◆ Exercise instructions ◆
Your answer should be a single number: how many lines of the material below contain "Food".

[Records for this exercise Boundary: Start]

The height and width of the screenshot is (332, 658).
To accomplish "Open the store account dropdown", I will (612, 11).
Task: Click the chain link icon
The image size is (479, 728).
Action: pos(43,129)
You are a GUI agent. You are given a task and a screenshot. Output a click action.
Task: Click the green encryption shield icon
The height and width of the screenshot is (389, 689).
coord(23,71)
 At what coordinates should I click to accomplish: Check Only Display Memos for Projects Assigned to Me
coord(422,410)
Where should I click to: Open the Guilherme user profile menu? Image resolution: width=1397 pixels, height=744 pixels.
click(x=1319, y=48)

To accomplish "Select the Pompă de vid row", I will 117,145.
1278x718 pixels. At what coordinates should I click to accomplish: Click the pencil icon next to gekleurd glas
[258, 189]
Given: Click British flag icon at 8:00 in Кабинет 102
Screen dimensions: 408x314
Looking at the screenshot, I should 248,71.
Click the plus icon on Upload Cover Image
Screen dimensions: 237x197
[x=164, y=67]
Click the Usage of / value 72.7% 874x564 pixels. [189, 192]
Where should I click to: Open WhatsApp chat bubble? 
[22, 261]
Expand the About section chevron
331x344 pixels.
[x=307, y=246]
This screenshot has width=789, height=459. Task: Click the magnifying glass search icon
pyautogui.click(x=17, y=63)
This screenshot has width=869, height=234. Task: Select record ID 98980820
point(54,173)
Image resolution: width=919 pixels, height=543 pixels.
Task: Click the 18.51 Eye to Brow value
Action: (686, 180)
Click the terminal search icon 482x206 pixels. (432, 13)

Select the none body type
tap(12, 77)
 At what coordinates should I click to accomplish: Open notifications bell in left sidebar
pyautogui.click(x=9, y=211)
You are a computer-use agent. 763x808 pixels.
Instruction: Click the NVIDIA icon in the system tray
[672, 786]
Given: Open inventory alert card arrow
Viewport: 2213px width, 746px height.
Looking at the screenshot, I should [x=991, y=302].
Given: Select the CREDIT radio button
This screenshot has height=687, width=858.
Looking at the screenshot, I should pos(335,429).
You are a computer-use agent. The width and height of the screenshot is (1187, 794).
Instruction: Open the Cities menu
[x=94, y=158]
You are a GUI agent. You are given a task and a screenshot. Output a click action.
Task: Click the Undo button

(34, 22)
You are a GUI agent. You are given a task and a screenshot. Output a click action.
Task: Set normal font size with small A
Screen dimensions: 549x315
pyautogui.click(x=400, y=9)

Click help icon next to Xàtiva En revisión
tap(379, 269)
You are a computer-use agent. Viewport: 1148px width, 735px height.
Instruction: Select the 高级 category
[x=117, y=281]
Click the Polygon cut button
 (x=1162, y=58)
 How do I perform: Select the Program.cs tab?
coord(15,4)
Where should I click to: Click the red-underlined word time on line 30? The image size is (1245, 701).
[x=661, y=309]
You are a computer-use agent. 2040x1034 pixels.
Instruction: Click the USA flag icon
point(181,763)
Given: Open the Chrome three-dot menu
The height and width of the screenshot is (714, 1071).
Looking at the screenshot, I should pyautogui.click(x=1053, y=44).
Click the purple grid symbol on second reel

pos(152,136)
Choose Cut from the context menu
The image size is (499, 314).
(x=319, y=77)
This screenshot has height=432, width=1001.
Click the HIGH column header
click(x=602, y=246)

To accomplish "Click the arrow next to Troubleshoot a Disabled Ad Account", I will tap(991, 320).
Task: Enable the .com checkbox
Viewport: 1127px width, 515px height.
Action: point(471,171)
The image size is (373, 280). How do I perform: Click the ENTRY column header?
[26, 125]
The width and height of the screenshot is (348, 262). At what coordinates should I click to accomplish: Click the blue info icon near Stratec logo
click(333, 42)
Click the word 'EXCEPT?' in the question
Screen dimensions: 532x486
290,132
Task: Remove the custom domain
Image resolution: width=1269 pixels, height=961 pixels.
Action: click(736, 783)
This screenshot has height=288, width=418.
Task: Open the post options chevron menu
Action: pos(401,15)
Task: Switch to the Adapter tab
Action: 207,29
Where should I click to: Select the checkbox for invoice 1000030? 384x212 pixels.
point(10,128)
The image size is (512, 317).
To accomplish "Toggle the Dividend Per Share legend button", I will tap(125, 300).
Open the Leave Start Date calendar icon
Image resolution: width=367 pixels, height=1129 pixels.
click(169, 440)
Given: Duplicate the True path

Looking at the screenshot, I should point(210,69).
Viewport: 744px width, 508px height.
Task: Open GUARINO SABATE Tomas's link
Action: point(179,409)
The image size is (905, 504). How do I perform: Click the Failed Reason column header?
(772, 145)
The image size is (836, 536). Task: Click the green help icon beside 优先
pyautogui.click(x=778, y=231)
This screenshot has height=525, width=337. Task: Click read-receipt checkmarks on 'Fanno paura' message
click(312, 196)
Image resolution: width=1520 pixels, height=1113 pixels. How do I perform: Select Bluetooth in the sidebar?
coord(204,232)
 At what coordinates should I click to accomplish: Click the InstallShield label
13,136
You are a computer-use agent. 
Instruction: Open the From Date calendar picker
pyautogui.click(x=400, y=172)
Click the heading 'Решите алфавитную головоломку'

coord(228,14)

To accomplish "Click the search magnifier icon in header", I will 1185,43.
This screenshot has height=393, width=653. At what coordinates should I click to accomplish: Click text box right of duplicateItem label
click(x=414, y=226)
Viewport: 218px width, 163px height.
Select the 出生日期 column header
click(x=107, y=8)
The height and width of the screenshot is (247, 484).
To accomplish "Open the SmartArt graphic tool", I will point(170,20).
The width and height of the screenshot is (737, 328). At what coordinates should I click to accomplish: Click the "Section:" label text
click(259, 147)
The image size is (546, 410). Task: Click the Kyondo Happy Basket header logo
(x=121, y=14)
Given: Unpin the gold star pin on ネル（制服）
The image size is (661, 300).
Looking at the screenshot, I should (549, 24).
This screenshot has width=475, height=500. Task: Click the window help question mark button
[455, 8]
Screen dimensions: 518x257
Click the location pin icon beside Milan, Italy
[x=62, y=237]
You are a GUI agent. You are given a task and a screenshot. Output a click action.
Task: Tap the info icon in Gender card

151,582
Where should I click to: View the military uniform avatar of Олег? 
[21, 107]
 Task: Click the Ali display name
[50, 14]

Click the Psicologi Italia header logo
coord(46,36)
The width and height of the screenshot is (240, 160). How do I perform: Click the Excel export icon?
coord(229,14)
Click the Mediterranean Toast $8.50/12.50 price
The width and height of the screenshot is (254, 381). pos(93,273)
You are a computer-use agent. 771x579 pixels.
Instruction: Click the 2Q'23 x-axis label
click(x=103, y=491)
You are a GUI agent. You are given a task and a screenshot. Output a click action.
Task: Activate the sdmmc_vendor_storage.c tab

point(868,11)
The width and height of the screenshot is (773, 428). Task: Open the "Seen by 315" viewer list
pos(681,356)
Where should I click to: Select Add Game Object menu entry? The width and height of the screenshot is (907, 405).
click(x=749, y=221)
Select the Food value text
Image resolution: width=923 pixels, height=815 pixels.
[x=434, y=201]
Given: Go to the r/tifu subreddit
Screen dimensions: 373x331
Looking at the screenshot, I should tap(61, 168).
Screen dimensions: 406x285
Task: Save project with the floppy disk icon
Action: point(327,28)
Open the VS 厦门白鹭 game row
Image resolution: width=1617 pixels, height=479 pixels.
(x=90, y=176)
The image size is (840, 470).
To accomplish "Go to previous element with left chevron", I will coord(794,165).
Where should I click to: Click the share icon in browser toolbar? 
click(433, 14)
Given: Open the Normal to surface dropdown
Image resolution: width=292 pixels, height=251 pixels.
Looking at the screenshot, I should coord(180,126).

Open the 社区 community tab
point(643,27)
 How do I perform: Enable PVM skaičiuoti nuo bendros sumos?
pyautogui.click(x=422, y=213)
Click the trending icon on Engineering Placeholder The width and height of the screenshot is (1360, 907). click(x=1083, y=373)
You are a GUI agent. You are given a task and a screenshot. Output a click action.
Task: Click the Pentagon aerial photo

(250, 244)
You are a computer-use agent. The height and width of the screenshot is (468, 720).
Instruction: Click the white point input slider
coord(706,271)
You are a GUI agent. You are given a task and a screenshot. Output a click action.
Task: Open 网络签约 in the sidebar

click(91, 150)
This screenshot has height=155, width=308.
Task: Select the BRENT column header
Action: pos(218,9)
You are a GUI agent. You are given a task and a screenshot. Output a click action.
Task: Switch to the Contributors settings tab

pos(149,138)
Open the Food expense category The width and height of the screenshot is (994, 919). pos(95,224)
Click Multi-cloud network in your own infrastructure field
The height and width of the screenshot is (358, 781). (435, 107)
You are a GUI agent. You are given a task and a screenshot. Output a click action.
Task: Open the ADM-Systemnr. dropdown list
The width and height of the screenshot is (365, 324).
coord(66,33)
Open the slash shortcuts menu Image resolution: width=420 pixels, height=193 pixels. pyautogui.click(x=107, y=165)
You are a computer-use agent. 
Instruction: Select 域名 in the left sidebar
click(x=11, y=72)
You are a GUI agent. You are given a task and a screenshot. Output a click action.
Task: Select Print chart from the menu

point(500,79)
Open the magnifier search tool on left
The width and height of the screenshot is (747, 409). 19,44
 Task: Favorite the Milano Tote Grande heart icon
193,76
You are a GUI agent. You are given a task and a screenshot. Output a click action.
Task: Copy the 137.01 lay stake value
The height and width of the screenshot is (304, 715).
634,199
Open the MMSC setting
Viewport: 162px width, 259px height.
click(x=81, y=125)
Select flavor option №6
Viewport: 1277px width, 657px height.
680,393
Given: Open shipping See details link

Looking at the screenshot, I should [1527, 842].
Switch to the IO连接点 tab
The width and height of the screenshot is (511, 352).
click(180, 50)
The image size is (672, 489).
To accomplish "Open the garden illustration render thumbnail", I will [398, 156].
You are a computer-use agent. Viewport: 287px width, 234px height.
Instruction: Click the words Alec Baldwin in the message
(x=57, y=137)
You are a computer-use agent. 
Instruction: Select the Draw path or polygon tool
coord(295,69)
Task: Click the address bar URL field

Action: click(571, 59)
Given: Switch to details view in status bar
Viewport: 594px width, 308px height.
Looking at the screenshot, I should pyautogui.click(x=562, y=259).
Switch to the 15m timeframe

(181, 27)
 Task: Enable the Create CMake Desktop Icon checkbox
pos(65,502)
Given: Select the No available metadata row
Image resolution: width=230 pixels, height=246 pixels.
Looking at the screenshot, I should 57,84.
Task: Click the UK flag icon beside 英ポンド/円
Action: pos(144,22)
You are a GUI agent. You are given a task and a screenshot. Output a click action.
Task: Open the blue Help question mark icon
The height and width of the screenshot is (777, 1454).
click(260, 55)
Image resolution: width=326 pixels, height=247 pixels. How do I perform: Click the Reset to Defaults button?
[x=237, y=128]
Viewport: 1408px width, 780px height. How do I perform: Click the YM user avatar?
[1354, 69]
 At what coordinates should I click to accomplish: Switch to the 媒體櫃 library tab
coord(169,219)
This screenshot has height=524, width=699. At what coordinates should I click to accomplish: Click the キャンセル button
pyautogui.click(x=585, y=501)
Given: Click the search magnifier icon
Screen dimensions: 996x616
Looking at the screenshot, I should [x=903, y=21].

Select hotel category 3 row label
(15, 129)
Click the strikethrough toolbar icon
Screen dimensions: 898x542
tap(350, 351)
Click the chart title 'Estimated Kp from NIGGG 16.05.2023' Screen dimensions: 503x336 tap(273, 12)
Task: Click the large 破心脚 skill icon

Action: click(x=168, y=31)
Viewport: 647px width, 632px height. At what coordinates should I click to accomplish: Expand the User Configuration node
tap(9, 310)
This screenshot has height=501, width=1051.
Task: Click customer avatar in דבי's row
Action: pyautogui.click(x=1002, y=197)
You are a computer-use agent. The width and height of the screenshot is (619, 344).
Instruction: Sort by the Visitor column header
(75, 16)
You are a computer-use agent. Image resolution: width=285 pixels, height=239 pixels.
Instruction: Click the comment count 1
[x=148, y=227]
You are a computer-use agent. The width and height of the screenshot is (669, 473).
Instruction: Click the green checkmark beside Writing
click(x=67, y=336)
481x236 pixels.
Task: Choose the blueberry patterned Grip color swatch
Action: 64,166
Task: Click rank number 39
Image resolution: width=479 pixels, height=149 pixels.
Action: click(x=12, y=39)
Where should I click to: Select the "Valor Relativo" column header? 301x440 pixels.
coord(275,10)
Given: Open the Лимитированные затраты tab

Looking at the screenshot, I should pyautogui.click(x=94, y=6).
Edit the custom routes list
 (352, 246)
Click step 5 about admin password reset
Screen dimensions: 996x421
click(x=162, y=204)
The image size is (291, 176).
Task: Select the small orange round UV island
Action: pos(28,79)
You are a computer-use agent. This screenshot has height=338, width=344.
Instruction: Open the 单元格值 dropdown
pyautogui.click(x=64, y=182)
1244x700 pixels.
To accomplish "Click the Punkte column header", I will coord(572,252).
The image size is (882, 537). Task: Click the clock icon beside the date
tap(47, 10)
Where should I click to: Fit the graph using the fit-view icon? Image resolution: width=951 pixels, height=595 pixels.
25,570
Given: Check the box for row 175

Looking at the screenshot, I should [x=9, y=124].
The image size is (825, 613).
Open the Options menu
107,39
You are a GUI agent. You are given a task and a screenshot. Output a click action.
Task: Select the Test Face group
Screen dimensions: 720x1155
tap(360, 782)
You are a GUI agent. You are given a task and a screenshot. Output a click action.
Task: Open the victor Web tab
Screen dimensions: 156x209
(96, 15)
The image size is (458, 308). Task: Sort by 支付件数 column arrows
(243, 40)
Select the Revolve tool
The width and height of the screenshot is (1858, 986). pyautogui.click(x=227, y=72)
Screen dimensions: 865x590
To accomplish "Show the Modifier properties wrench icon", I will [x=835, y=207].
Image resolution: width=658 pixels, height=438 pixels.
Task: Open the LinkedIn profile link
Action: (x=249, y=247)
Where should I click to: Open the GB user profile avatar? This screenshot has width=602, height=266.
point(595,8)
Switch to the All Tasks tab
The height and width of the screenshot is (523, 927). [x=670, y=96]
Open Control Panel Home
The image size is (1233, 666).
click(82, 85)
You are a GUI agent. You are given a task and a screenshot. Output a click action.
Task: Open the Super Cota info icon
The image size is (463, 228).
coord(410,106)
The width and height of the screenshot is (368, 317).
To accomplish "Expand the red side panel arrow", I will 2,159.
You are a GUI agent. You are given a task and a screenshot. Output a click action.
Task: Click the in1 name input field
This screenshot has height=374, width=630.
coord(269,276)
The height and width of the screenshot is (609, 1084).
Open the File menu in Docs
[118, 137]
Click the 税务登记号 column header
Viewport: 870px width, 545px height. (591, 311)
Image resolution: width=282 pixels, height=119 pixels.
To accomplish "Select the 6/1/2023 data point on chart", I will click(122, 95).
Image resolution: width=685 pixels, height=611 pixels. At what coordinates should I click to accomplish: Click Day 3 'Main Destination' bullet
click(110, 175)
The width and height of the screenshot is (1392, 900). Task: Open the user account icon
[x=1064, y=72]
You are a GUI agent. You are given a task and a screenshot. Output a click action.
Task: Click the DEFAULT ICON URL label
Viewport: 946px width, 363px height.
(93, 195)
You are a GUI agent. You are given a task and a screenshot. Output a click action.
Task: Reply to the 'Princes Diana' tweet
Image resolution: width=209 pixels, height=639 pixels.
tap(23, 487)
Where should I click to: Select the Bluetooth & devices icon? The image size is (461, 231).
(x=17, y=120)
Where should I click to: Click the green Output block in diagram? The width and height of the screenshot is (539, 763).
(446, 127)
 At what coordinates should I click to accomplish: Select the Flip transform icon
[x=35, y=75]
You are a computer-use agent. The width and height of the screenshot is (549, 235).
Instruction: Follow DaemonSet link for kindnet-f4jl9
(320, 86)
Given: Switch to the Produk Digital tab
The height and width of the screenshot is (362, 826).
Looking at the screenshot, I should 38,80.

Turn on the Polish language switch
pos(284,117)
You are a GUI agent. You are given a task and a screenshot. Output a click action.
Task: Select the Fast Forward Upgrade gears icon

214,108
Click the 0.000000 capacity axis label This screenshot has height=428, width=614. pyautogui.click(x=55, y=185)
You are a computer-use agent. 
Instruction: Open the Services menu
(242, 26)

[Records for this exercise Boundary: End]

◆ Response to this task ◆
2